What this task involves: Copy out the listing below, replacing every "Image resolution" with "Image dimensions" and leaving everything else unchanged.

Saved entries:
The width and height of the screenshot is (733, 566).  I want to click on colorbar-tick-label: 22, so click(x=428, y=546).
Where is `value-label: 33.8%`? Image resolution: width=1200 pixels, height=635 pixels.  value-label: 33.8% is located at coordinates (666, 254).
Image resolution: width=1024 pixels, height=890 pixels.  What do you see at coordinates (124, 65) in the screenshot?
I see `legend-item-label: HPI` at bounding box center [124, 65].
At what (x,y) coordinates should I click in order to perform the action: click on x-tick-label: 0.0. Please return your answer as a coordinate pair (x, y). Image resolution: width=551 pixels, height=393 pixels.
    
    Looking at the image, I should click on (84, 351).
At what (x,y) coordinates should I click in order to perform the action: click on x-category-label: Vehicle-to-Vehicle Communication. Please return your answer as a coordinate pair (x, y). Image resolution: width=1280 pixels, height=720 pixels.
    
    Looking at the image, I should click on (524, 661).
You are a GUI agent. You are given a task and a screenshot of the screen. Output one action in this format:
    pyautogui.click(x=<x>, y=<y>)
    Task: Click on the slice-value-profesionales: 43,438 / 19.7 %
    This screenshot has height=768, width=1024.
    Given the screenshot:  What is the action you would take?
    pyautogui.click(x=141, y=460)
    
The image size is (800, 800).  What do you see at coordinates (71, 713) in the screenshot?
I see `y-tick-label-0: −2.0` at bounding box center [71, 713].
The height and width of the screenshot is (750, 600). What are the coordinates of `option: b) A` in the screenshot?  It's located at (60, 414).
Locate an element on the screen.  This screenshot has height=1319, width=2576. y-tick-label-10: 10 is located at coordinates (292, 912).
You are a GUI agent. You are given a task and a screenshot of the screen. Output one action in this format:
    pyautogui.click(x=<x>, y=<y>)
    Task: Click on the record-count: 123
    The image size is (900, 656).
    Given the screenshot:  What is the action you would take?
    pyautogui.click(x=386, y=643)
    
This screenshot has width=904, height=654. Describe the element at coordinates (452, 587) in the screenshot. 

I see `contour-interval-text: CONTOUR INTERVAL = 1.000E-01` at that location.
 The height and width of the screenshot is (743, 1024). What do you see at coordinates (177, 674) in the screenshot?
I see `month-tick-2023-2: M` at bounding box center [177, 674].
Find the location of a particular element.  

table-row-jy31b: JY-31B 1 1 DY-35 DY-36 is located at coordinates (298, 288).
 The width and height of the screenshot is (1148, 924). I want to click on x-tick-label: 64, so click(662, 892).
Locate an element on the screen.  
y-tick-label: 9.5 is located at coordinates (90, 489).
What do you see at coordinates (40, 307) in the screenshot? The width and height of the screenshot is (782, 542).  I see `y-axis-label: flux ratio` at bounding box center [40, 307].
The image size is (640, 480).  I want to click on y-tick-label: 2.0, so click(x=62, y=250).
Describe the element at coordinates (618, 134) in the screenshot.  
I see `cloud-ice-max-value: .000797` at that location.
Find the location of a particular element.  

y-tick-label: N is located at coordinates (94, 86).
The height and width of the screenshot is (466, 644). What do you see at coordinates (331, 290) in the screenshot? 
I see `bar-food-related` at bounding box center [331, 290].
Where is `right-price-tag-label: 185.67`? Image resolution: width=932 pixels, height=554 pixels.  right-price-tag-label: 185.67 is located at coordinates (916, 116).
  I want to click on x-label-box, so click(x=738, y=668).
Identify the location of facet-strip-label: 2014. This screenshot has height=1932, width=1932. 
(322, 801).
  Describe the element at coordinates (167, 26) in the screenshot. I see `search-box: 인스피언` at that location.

Solution for this problem:
The width and height of the screenshot is (733, 566).  I want to click on colorbar-tick-label: 22, so click(x=428, y=546).
Where is `value-label: 33.8%`? Image dimensions: width=1200 pixels, height=635 pixels.  value-label: 33.8% is located at coordinates (666, 254).
Image dimensions: width=1024 pixels, height=890 pixels.  What do you see at coordinates (124, 65) in the screenshot?
I see `legend-item-label: HPI` at bounding box center [124, 65].
At what (x,y) coordinates should I click in order to perform the action: click on x-tick-label: 0.0. Please return your answer as a coordinate pair (x, y). Image dimensions: width=551 pixels, height=393 pixels.
    
    Looking at the image, I should click on (84, 351).
At what (x,y) coordinates should I click in order to perform the action: click on x-category-label: Vehicle-to-Vehicle Communication. Please return your answer as a coordinate pair (x, y). Image dimensions: width=1280 pixels, height=720 pixels.
    
    Looking at the image, I should click on (524, 661).
You are a GUI agent. You are given a task and a screenshot of the screen. Output one action in this format:
    pyautogui.click(x=<x>, y=<y>)
    Task: Click on the slice-value-profesionales: 43,438 / 19.7 %
    This screenshot has height=768, width=1024.
    Given the screenshot:  What is the action you would take?
    pyautogui.click(x=141, y=460)
    
The image size is (800, 800).  What do you see at coordinates (71, 713) in the screenshot?
I see `y-tick-label-0: −2.0` at bounding box center [71, 713].
The height and width of the screenshot is (750, 600). What are the coordinates of `option: b) A` in the screenshot?  It's located at (60, 414).
Locate an element on the screen.  This screenshot has height=1319, width=2576. y-tick-label-10: 10 is located at coordinates (292, 912).
You are a GUI agent. You are given a task and a screenshot of the screen. Output one action in this format:
    pyautogui.click(x=<x>, y=<y>)
    Task: Click on the record-count: 123
    The image size is (900, 656).
    Given the screenshot:  What is the action you would take?
    pyautogui.click(x=386, y=643)
    
This screenshot has width=904, height=654. Describe the element at coordinates (452, 587) in the screenshot. 

I see `contour-interval-text: CONTOUR INTERVAL = 1.000E-01` at that location.
 The height and width of the screenshot is (743, 1024). What do you see at coordinates (177, 674) in the screenshot?
I see `month-tick-2023-2: M` at bounding box center [177, 674].
Find the location of a particular element.  

table-row-jy31b: JY-31B 1 1 DY-35 DY-36 is located at coordinates (298, 288).
 The width and height of the screenshot is (1148, 924). I want to click on x-tick-label: 64, so click(662, 892).
Locate an element on the screen.  
y-tick-label: 9.5 is located at coordinates (90, 489).
What do you see at coordinates (40, 307) in the screenshot? The width and height of the screenshot is (782, 542).  I see `y-axis-label: flux ratio` at bounding box center [40, 307].
The image size is (640, 480).  I want to click on y-tick-label: 2.0, so click(x=62, y=250).
Describe the element at coordinates (618, 134) in the screenshot.  
I see `cloud-ice-max-value: .000797` at that location.
Find the location of a particular element.  

y-tick-label: N is located at coordinates (94, 86).
The height and width of the screenshot is (466, 644). What do you see at coordinates (331, 290) in the screenshot? 
I see `bar-food-related` at bounding box center [331, 290].
Where is `right-price-tag-label: 185.67`? Image dimensions: width=932 pixels, height=554 pixels.  right-price-tag-label: 185.67 is located at coordinates (916, 116).
  I want to click on x-label-box, so click(x=738, y=668).
Identify the location of facet-strip-label: 2014. This screenshot has height=1932, width=1932. 
(322, 801).
  Describe the element at coordinates (167, 26) in the screenshot. I see `search-box: 인스피언` at that location.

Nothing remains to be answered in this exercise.